Pengertian “atsar” (bekas) yang baik terkait ilmu guru disebut pula dengan khairan (kebaikan secara umum), dan hudan yakni arahan ke jalan yang benar.
مَنْ دَعَا إِلَى هُدًى، كَانَ لَهُ مِنَ اْلأَجْرِ مِثْلُ أُجُوْرِ مَنْ تَبِعَهُ، لاَ يَنْقُصُ ذلِكَ مِنْ أُجُوْرِهِمْ شَيْئًا
“Barang siapa menyeru kepada sebuah petunjuk maka baginya pahala seperti pahala-pahala orang-orang yang mengikutinya, hal tersebut tidak mengurangi akan pahala-pahala orang yang mengikuti sedikitpun. (HR. Muslim).
Terkait dengan jasa guru, Sayyidina Ali karamullahu wajhah pernah menyebutkan deifisi guru yang artinya : “Guru ialah sosok yang mengajarimu, meski hanya satu huruf.”
Alhamdulillah, budaya kita tidak mengenal bekas guru meski ada bekas murid. Tidak sedikit, bahkan murid yang kemudian menjadi guru bahkan ada yang menjadi guru besar. Tentu atsar atau sang guru pertama telah sangat memanjang dan begitu terus hingga akhir zaman.

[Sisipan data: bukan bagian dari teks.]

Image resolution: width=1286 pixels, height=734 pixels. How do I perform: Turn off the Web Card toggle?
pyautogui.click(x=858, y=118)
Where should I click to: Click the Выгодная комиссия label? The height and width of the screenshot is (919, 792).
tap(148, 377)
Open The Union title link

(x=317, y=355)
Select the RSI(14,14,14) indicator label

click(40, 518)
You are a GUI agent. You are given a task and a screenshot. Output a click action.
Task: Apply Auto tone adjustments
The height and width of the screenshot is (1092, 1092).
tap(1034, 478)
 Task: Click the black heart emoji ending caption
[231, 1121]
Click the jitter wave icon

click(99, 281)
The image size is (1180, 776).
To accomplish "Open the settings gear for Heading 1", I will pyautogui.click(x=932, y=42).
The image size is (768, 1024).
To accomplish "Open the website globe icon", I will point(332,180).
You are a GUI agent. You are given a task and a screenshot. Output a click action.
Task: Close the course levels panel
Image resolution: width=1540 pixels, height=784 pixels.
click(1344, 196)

Modalnya adalah mengakui keberadaan para guru dalam sejarah hidup kita. Lalu menginfokan dan menceritakan kepada anak cucu kita. Disamping kita juga berterima kasih dengan mendoakan limpahan maghfirah dan rahmat dari Rabbil ‘alamin untuk para guru sang murabbi. Serta untuk lembaga asuhan dengan anak keturunannya, baik anak didik maupun santri pelanjut perjuangan.